*** Exercise inputs Section Begins ***

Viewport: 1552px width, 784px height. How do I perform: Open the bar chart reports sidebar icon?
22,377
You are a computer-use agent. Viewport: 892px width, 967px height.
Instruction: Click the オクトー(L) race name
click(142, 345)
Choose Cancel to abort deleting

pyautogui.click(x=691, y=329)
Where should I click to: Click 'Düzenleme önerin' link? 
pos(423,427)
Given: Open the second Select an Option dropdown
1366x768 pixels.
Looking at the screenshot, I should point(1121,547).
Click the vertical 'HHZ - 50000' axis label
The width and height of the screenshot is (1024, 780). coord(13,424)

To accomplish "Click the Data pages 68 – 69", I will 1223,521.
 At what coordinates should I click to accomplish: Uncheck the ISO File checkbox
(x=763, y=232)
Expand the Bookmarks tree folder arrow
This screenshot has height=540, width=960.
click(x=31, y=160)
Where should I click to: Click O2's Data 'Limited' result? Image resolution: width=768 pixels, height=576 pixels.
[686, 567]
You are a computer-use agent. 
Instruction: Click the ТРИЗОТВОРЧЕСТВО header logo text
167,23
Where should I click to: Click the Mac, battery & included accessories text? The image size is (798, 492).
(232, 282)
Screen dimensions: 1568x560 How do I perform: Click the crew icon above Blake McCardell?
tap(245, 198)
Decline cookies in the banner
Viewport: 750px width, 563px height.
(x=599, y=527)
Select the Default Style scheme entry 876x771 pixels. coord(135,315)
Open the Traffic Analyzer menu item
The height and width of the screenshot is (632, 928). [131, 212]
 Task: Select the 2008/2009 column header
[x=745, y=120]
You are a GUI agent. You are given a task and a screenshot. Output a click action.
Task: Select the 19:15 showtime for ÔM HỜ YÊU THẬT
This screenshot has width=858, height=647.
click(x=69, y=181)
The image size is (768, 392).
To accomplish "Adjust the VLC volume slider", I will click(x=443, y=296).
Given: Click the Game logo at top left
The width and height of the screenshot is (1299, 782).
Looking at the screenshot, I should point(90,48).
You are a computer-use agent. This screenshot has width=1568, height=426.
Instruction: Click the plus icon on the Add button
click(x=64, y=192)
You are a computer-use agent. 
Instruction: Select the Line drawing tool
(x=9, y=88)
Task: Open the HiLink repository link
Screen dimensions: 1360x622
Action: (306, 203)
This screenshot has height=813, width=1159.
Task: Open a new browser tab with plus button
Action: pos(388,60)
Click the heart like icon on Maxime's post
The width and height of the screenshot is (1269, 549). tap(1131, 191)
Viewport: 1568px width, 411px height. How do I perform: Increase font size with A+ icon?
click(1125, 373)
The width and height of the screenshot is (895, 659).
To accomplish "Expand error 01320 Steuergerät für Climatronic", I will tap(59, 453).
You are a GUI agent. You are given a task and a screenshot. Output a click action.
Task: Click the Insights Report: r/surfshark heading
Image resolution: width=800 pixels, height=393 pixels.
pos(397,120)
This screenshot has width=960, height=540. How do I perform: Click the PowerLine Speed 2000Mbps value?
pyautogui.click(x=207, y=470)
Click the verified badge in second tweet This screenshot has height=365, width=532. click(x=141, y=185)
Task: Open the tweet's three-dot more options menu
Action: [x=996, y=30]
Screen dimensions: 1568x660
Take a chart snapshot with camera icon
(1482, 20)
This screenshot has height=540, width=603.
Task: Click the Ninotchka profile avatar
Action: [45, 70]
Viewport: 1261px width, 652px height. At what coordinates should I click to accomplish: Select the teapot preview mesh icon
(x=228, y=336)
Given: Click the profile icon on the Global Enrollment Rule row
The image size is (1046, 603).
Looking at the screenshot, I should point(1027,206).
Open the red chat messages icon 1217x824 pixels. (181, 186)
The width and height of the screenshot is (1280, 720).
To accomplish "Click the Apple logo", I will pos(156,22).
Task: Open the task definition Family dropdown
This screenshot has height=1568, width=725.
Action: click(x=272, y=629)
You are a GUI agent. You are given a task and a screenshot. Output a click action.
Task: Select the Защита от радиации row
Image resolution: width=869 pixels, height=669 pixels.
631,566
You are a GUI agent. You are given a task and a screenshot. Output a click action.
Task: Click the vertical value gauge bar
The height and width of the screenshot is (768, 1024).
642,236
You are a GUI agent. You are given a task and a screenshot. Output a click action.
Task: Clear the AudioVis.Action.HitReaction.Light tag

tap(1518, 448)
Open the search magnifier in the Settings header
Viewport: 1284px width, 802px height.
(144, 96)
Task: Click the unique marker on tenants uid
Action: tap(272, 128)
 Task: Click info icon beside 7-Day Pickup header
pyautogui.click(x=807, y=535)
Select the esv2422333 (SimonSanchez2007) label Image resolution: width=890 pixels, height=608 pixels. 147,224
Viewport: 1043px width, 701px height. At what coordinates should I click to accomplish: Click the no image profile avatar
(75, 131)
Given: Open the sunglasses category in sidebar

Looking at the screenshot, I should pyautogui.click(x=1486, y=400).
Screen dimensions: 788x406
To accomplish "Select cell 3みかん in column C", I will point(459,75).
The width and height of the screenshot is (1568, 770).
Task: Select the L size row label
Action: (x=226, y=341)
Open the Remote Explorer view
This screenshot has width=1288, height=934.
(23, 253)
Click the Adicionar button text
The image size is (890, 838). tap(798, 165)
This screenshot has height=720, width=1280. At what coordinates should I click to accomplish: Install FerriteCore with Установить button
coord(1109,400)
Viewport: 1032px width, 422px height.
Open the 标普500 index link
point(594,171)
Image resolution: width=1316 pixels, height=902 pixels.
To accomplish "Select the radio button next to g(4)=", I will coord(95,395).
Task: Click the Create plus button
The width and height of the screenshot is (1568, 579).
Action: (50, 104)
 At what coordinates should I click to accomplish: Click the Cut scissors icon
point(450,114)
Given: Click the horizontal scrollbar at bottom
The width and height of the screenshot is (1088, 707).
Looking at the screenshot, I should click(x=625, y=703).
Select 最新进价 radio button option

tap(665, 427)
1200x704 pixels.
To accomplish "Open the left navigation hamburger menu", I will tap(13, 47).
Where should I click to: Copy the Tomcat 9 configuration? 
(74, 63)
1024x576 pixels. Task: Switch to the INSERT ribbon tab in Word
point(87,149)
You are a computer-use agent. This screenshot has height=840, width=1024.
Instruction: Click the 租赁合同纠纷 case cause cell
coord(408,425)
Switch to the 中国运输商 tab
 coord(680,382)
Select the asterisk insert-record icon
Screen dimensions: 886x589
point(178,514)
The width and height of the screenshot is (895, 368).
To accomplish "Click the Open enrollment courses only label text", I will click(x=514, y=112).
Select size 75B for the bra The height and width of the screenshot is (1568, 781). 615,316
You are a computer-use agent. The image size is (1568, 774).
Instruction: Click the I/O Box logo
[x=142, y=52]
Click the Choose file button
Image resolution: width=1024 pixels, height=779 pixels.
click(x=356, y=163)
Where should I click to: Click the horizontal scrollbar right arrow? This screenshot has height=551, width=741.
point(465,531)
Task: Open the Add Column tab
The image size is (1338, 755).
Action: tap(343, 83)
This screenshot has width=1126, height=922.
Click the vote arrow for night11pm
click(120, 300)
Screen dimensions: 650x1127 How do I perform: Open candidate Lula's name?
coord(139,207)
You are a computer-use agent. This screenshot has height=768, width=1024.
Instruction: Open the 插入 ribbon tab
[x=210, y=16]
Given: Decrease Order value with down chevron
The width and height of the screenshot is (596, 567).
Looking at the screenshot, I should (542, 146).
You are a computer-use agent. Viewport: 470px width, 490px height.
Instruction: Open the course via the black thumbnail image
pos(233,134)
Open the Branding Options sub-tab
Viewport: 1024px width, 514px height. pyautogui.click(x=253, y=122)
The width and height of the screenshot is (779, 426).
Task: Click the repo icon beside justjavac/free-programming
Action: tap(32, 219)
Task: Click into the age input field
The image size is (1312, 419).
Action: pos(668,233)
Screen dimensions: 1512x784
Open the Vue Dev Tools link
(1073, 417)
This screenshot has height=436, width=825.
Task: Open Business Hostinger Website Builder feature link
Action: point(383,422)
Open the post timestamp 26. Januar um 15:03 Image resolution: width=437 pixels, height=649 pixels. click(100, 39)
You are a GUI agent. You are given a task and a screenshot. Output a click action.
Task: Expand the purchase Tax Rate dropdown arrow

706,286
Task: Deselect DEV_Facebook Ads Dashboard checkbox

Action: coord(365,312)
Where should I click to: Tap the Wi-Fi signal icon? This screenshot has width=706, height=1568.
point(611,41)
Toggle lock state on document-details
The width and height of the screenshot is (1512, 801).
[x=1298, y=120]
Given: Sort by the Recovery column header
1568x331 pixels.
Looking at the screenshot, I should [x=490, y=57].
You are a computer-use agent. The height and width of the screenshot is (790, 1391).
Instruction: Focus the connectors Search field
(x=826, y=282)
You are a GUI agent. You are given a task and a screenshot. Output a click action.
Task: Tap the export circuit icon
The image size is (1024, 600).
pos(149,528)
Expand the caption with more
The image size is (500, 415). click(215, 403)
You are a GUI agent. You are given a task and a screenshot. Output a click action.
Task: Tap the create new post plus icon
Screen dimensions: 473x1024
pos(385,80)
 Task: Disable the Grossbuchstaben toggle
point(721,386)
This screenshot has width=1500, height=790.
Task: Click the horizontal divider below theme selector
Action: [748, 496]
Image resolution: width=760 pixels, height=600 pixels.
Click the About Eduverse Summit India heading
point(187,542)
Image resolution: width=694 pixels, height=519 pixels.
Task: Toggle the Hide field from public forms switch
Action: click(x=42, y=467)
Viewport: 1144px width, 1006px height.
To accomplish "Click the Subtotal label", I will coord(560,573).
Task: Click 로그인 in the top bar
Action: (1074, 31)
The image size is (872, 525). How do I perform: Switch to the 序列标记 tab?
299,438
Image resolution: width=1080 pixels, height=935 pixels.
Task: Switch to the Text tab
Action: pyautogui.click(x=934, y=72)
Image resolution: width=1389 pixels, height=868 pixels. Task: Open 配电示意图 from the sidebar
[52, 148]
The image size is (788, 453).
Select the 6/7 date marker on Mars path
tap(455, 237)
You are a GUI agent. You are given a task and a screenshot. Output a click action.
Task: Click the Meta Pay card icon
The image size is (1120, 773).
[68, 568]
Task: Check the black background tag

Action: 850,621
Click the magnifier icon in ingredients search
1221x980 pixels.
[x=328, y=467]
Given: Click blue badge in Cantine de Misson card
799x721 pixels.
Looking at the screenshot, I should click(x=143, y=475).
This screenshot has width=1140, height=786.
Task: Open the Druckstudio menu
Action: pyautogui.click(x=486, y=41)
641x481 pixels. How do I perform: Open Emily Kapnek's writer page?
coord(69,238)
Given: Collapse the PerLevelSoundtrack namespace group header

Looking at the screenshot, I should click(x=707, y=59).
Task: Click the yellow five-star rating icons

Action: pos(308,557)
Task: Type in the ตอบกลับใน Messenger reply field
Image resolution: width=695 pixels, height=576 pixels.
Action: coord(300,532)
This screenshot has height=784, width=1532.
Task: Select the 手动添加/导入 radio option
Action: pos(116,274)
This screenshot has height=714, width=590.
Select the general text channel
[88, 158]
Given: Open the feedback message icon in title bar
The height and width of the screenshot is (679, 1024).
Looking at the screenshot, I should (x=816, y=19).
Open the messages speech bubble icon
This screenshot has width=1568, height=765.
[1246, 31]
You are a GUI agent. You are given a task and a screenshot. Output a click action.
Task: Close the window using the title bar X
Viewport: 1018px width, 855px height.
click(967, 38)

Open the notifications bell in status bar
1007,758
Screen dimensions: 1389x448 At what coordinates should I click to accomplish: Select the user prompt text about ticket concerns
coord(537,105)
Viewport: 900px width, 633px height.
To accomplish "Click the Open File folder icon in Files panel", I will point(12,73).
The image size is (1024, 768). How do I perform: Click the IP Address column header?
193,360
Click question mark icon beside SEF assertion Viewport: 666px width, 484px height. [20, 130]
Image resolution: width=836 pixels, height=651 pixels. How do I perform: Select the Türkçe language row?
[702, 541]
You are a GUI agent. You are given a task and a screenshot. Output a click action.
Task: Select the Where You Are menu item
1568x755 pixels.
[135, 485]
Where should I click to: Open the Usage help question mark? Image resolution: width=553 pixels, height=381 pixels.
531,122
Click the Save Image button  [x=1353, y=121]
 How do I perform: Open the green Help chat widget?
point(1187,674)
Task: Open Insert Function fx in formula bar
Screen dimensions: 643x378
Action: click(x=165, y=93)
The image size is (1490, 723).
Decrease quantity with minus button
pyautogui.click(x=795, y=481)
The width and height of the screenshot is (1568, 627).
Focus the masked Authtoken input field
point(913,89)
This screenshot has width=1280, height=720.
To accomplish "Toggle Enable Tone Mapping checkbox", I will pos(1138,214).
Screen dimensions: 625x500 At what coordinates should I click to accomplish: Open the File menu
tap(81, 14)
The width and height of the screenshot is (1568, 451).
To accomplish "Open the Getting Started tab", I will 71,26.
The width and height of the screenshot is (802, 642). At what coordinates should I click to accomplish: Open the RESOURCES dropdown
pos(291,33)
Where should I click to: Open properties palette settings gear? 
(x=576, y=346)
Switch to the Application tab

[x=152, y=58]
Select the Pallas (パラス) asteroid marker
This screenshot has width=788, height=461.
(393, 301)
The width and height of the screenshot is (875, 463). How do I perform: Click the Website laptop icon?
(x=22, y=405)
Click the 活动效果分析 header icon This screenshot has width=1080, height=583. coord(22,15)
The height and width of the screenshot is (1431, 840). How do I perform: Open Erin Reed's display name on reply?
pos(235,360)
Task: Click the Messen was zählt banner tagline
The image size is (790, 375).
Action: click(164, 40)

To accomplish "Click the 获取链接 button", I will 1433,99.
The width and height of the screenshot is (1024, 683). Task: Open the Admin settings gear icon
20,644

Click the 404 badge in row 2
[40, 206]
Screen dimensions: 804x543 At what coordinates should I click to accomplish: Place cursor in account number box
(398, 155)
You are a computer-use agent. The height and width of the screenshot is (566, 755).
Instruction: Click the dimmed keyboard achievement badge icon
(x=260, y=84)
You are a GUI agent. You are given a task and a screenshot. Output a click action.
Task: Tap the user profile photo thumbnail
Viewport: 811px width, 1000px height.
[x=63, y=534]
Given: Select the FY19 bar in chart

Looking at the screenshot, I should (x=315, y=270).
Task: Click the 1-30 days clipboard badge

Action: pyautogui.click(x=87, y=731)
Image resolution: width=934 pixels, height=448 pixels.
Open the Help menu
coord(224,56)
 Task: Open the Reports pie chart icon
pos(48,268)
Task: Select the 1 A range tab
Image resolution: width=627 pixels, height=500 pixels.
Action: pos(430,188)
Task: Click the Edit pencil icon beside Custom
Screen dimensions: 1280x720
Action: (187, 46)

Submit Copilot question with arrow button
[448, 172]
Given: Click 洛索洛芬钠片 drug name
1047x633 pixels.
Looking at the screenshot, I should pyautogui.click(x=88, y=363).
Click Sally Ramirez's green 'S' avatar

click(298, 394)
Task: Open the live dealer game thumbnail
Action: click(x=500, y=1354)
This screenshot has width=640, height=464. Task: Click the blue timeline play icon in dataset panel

*** Exercise inputs Section Ends ***

## Task goal
Reproduce the lines above, beginning at the line with "is (790, 1391)." and stopping after the line with "Given: Click blue", exactly as they are.

## Reply
You are a computer-use agent. The height and width of the screenshot is (790, 1391).
Instruction: Focus the connectors Search field
(x=826, y=282)
You are a GUI agent. You are given a task and a screenshot. Output a click action.
Task: Tap the export circuit icon
The image size is (1024, 600).
pos(149,528)
Expand the caption with more
The image size is (500, 415). click(215, 403)
You are a GUI agent. You are given a task and a screenshot. Output a click action.
Task: Tap the create new post plus icon
Screen dimensions: 473x1024
pos(385,80)
 Task: Disable the Grossbuchstaben toggle
point(721,386)
This screenshot has width=1500, height=790.
Task: Click the horizontal divider below theme selector
Action: [748, 496]
Image resolution: width=760 pixels, height=600 pixels.
Click the About Eduverse Summit India heading
point(187,542)
Image resolution: width=694 pixels, height=519 pixels.
Task: Toggle the Hide field from public forms switch
Action: click(x=42, y=467)
Viewport: 1144px width, 1006px height.
To accomplish "Click the Subtotal label", I will coord(560,573).
Task: Click 로그인 in the top bar
Action: (1074, 31)
The image size is (872, 525). How do I perform: Switch to the 序列标记 tab?
299,438
Image resolution: width=1080 pixels, height=935 pixels.
Task: Switch to the Text tab
Action: pyautogui.click(x=934, y=72)
Image resolution: width=1389 pixels, height=868 pixels. Task: Open 配电示意图 from the sidebar
[52, 148]
The image size is (788, 453).
Select the 6/7 date marker on Mars path
tap(455, 237)
You are a GUI agent. You are given a task and a screenshot. Output a click action.
Task: Click the Meta Pay card icon
The image size is (1120, 773).
[68, 568]
Task: Check the black background tag

Action: 850,621
Click the magnifier icon in ingredients search
1221x980 pixels.
[x=328, y=467]
Given: Click blue badge in Cantine de Misson card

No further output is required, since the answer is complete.